Il y a derrière cet article – et cette rubrique -, une volonté somme toute modeste de faire évoluer les mentalités qui se rattachent au milieu de la mode. Une volonté, aussi, de faire entendre de petites aigreurs face à cette frivolité dégueulasse dont on accuse les amoureux de mode.

Ici aussi, on aime la mode !

Il ne devrait plus être acceptable d’être discrédité(e) parce que l’on s’intéresse à un domaine qui tend facilement à annihiler toute réflexion personnelle. Évidemment, le souci de l’apparence entraîne dans sa course la superficialité et l’inutilité mais à mon sens, je crois qu’il est encore possible de se battre contre ces lieux communs en prouvant que la mode peut, aussi, être soutenue intellectuellement.

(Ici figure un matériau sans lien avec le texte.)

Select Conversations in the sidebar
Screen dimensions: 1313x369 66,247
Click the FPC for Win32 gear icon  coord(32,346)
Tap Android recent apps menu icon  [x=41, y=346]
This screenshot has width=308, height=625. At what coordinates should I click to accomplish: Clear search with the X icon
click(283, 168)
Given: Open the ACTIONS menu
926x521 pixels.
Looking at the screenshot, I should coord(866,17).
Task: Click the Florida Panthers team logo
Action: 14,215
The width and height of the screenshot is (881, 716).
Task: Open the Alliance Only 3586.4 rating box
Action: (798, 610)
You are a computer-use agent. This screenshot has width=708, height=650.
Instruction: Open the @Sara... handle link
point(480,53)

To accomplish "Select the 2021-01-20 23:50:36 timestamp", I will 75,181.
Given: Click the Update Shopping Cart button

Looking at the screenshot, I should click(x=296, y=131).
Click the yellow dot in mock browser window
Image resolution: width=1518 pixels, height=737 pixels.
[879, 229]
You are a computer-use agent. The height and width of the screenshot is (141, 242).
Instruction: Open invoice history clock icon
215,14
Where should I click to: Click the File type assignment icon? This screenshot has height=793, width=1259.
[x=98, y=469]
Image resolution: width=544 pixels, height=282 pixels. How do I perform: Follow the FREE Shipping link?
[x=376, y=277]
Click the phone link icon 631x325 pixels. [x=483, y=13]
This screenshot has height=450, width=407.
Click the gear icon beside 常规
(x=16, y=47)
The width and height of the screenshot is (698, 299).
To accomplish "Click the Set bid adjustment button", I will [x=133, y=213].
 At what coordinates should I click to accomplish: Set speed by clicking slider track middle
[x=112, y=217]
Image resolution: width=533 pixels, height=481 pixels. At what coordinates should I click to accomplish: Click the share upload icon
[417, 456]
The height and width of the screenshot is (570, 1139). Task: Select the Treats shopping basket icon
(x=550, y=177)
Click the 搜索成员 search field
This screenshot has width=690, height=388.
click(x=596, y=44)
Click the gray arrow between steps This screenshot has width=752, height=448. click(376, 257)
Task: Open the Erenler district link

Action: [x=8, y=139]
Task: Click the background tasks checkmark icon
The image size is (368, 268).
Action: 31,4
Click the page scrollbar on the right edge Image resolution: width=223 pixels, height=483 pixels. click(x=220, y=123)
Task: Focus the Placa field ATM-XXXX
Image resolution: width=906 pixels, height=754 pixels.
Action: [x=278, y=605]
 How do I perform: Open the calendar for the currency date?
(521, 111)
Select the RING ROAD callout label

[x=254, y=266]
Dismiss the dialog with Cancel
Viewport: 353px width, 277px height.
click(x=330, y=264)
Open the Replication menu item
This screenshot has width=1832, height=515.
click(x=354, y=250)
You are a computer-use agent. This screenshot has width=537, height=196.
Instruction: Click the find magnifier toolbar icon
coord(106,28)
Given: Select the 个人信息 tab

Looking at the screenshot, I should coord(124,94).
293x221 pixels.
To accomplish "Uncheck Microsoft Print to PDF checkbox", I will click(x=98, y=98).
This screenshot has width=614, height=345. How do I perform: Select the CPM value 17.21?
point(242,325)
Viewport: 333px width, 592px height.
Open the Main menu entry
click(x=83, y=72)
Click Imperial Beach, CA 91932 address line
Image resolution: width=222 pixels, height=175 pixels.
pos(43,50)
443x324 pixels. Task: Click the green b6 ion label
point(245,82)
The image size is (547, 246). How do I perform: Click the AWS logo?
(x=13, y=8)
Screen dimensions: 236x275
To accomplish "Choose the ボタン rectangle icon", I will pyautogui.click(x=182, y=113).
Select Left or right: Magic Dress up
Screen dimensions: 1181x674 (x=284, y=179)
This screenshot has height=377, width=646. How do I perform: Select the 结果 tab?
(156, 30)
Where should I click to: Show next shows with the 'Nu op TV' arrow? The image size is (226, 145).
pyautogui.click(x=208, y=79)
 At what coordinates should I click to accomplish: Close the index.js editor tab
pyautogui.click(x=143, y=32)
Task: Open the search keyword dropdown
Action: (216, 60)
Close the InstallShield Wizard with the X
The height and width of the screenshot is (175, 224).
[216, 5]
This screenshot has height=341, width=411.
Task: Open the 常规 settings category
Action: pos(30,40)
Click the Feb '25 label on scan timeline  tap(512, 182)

Contrairement à ces discours lénifiants qui prônent un je-m’en-foutisme vestimentaire, tout le monde se regarde dans la vitrine des boutiques avec la même envie de se plaire. Veiller à donner une belle image de soi, ne me semble pas être le signe d’une quelconque faiblesse intellectuelle mais plutôt celui d’une attitude compréhensible lorsque l’on vit en société.

C’est ainsi que les passionné(e)s de mode sont en droit de s’ interroger quant à la crédibilité du statut de ravissant(e)s idiot(e)s qu’on leur confère. Assez facilement, d’ailleurs, il faut le dire. Il y a pourtant tout autant de sombres crétins à la tête d’entreprises prestigieuses que de sublimes cerveaux contraints pour des raisons qui leur sont propres, de récurer des chiottes. Un domaine, quel qu’il soit, n’a jamais été le reflet des capacités de quiconque et si la mode montre souvent sa facette la plus futile, celles et ceux qui en parlent ne le sont pas pour autant.